Cybersecurity Concerns

Perhaps the most substantive line of criticism centers on whether mandated on-chip security mechanisms would themselves create new vulnerabilities. The Center for Cybersecurity Policy has warned that location-verification tools and potential “kill switches” could function as backdoors: if an adversary discovered an exploit in these mechanisms, they could gain unauthorized access to sensitive data or remotely disable chips in government, military, and critical infrastructure systems.20Center for Cybersecurity Policy. Congress’ Proposed Chip Security Act Threatens to Create New Cyber Vulnerabilities in US Semiconductors

Critics have drawn comparisons to the NSA’s Clipper chip from 1993, which contained a law-enforcement backdoor that an AT&T researcher proved could be bypassed by 1994. The Center for Cybersecurity Policy argued that the same dynamic could repeat: security features added for export-control purposes could be exploited by the very adversaries they are meant to stop, and vulnerabilities baked into hardware would persist for the chip’s entire lifespan, long after the product reaches end-of-life status.20Center for Cybersecurity Policy. Congress’ Proposed Chip Security Act Threatens to Create New Cyber Vulnerabilities in US Semiconductors

On a more practical level, critics have argued that geolocation techniques are inherently unreliable — topology-based and delay-based methods can be spoofed, and asset-reported locations can be falsified — meaning the mechanisms could fail to catch smuggling while simultaneously introducing new attack surfaces. The integration of additional security components also increases power consumption and processing overhead, potentially slowing the development of frontier AI models.

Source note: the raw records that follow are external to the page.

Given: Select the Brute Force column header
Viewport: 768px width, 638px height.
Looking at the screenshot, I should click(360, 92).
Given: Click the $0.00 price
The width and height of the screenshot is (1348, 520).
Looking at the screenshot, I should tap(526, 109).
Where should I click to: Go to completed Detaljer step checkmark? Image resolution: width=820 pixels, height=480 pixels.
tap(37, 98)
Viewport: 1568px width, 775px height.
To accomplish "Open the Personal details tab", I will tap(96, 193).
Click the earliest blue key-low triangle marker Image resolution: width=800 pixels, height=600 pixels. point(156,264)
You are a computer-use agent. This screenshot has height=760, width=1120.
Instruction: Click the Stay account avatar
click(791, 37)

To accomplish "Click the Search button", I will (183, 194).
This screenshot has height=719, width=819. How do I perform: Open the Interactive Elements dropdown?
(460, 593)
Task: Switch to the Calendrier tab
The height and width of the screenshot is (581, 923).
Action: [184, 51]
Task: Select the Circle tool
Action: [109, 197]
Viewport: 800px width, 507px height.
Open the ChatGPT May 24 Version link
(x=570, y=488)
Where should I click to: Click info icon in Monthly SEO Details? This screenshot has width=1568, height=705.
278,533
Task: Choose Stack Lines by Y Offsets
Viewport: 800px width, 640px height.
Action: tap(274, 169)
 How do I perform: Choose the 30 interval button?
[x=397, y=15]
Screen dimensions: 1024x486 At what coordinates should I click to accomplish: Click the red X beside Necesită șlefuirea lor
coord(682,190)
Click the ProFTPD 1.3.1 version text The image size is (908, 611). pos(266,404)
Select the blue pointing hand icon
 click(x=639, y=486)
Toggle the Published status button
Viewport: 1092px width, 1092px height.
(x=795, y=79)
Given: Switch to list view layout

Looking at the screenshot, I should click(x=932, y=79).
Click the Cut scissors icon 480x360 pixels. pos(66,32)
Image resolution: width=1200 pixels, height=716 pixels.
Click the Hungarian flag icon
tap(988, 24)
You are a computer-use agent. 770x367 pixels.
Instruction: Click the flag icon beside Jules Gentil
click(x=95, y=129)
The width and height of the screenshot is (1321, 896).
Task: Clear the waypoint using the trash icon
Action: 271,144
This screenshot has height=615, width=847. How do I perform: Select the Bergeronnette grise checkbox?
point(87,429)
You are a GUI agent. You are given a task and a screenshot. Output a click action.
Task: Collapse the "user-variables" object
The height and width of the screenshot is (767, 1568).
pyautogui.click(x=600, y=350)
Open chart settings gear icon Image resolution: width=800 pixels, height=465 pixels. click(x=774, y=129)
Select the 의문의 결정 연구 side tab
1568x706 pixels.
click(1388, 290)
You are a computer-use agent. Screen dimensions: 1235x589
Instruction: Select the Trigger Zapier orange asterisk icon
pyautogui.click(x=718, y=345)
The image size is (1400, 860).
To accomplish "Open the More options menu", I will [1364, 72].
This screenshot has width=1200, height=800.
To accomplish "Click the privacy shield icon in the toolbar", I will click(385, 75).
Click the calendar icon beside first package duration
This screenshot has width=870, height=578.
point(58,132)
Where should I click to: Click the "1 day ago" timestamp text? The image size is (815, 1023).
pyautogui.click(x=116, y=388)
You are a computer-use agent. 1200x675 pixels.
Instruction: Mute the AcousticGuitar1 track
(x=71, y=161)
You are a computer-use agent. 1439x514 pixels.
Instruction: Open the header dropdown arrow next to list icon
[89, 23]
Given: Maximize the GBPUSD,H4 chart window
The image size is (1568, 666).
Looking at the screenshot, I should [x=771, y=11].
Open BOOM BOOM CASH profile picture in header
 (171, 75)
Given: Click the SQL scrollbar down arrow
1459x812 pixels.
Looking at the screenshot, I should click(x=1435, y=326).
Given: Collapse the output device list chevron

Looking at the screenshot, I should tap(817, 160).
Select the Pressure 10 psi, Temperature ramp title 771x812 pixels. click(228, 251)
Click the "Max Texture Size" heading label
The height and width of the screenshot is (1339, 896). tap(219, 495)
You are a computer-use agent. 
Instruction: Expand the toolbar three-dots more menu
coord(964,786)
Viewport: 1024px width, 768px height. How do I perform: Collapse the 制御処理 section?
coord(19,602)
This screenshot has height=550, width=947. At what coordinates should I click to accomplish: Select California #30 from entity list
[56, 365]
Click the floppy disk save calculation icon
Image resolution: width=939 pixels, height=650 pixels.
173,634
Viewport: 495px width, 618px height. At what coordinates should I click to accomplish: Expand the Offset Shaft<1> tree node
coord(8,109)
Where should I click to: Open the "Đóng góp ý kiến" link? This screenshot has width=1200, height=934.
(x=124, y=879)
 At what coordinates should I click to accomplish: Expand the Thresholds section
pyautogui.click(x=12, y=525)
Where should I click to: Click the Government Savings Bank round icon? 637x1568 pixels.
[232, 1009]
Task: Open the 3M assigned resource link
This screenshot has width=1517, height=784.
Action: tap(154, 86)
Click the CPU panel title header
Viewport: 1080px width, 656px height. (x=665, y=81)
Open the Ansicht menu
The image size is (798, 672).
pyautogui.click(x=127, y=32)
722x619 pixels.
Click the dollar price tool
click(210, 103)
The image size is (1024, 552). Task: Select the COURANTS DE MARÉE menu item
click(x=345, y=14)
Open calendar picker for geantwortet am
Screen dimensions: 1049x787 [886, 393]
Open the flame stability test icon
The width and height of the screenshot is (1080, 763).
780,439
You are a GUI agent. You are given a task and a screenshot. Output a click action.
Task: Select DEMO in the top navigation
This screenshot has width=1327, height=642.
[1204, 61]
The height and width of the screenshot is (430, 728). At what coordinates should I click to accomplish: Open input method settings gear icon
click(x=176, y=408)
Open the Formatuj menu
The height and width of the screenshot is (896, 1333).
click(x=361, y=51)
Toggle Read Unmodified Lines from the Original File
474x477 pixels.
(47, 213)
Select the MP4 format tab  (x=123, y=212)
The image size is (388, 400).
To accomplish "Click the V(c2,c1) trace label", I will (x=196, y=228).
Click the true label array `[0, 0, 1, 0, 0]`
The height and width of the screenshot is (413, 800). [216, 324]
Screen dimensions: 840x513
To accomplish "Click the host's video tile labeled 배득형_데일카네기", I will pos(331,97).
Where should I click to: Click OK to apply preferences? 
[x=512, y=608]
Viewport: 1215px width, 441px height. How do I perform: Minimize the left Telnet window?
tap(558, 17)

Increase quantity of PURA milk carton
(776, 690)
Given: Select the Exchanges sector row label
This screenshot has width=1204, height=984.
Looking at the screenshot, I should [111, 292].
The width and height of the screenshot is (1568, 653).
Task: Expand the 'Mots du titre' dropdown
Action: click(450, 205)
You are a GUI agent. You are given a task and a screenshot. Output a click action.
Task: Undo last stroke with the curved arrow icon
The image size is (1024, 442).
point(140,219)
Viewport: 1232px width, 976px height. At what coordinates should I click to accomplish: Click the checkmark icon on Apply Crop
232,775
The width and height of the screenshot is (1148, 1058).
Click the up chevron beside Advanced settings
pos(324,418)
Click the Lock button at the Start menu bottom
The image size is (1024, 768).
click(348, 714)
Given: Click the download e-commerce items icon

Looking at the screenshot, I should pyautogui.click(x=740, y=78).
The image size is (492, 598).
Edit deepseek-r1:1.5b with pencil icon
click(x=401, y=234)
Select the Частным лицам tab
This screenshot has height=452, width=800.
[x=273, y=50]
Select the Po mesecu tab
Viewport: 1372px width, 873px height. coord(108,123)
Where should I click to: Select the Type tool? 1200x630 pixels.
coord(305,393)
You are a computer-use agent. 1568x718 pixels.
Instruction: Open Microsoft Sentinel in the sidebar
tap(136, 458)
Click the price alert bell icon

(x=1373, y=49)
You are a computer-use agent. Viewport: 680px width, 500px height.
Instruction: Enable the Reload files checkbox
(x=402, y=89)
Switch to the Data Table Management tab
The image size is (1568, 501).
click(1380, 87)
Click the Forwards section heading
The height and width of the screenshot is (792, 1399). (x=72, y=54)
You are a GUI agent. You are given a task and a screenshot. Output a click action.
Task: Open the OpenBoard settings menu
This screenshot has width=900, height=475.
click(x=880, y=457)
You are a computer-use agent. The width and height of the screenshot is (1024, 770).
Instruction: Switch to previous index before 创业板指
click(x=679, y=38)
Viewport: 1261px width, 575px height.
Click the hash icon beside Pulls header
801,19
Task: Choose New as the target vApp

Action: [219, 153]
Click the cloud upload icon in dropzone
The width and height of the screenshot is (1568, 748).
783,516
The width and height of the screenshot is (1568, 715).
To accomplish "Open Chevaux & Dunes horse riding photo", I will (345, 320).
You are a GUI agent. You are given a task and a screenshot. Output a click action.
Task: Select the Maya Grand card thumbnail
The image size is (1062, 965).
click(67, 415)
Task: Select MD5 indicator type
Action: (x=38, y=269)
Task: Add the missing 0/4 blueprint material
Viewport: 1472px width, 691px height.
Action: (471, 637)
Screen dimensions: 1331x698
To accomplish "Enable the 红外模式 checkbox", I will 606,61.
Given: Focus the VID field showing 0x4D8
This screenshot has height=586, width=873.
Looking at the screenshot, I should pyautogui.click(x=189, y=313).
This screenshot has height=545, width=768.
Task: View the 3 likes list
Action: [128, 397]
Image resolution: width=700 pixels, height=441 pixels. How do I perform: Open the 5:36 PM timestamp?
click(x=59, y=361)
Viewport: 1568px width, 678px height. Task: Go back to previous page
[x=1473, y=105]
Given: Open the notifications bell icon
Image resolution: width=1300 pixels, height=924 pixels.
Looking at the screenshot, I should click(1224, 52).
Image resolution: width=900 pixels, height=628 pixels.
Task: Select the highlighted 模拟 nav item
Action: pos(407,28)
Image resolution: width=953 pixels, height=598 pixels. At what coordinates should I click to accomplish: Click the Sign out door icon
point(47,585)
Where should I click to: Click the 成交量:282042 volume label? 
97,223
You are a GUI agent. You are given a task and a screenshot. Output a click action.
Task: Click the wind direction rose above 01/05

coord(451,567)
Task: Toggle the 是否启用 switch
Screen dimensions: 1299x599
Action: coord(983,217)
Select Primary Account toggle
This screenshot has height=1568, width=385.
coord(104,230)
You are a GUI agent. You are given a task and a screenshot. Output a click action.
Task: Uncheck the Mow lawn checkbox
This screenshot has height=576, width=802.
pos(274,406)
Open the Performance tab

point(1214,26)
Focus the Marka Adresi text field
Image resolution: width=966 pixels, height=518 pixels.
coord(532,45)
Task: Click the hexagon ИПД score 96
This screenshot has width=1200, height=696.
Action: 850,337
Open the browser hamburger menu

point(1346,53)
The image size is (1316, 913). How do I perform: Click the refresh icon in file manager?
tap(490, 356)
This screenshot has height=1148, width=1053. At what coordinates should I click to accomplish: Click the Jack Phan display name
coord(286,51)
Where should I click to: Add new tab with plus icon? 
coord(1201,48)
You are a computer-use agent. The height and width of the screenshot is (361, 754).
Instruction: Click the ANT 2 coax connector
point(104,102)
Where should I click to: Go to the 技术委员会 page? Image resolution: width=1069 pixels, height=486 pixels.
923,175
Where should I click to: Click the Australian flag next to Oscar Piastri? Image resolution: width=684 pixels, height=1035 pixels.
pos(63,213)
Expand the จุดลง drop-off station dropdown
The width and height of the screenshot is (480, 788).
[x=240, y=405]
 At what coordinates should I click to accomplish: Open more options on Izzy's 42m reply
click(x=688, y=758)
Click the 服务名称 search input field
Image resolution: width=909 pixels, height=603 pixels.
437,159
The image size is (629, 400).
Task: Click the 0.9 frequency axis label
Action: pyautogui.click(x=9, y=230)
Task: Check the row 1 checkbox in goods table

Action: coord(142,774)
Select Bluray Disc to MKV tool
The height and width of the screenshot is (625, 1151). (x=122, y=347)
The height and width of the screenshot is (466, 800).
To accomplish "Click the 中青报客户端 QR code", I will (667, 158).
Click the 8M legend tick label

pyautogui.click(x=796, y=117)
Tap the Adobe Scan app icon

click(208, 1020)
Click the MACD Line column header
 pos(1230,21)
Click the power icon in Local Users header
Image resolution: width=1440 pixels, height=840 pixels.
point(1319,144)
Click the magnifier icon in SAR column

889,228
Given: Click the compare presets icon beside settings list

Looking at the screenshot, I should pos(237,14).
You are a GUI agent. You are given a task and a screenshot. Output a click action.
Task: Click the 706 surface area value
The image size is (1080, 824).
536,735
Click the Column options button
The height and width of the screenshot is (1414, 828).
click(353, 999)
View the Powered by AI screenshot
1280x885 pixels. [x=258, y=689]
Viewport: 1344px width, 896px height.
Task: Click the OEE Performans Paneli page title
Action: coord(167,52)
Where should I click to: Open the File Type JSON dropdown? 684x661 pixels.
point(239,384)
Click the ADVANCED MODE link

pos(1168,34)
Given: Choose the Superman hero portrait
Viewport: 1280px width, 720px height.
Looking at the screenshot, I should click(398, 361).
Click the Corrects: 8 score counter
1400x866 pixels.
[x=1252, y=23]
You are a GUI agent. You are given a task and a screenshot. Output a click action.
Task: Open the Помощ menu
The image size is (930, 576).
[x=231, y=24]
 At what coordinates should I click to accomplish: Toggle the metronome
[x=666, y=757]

Supporters of the bill have pushed back on these concerns. The CAIS Action Fund has argued that the bill explicitly forbids kill switches and spyware, that latency-based verification software is transparent and controlled by the chip owner rather than the government, and that companies like Nvidia already collect more invasive telemetry data (power and temperature readings) than anything the legislation would require.12Center for AI Safety Action Fund. The Chip Security Act: Separating Fact From Fiction They have also noted that the bill provides alternative compliance paths for air-gapped environments, such as on-site audits or certifications by U.S. entities.

The Nvidia-China Dimension

The debate over chip security mechanisms took on real-world urgency in July 2025, when China’s Cyberspace Administration summoned Nvidia representatives to explain alleged “backdoor security risks” in its H20 computing chips, which were being sold in the Chinese market. The Chinese regulator cited claims from American AI experts that the chips could be shut down remotely or used to track a user’s location.21New York Times. China Nvidia H20 Chips Nvidia denied that the H20 chips contained any backdoors.19CSIS. Architecture of AI Leadership: Enforcement, Innovation, and Global Trust

The episode illustrated the bind that chip security legislation creates for American firms. Opponents of the bill pointed to it as a preview of the diplomatic and commercial backlash that would follow any attempt to embed compliance features in hardware: foreign governments will treat such features as surveillance tools regardless of their actual design. Supporters, meanwhile, argued the incident showed that China already suspects American chips contain monitoring capabilities, making formal, transparent verification systems preferable to the current ambiguity.

Current Status

The House version of the Chip Security Act cleared the Foreign Affairs Committee unanimously in March 2026 and awaits consideration by the full House.14NBC News. Chips Security Act Gains Industry Support Letter The Senate companion bill, S. 1705, remains in the Banking Committee with no hearings scheduled as of mid-2026.22GovInfo. S. 1705 – Chip Security Act The unanimous committee vote in the House suggests broad bipartisan appetite for tighter export enforcement, but the strength of industry opposition and unresolved technical questions about implementation mean the bill’s path to becoming law remains uncertain.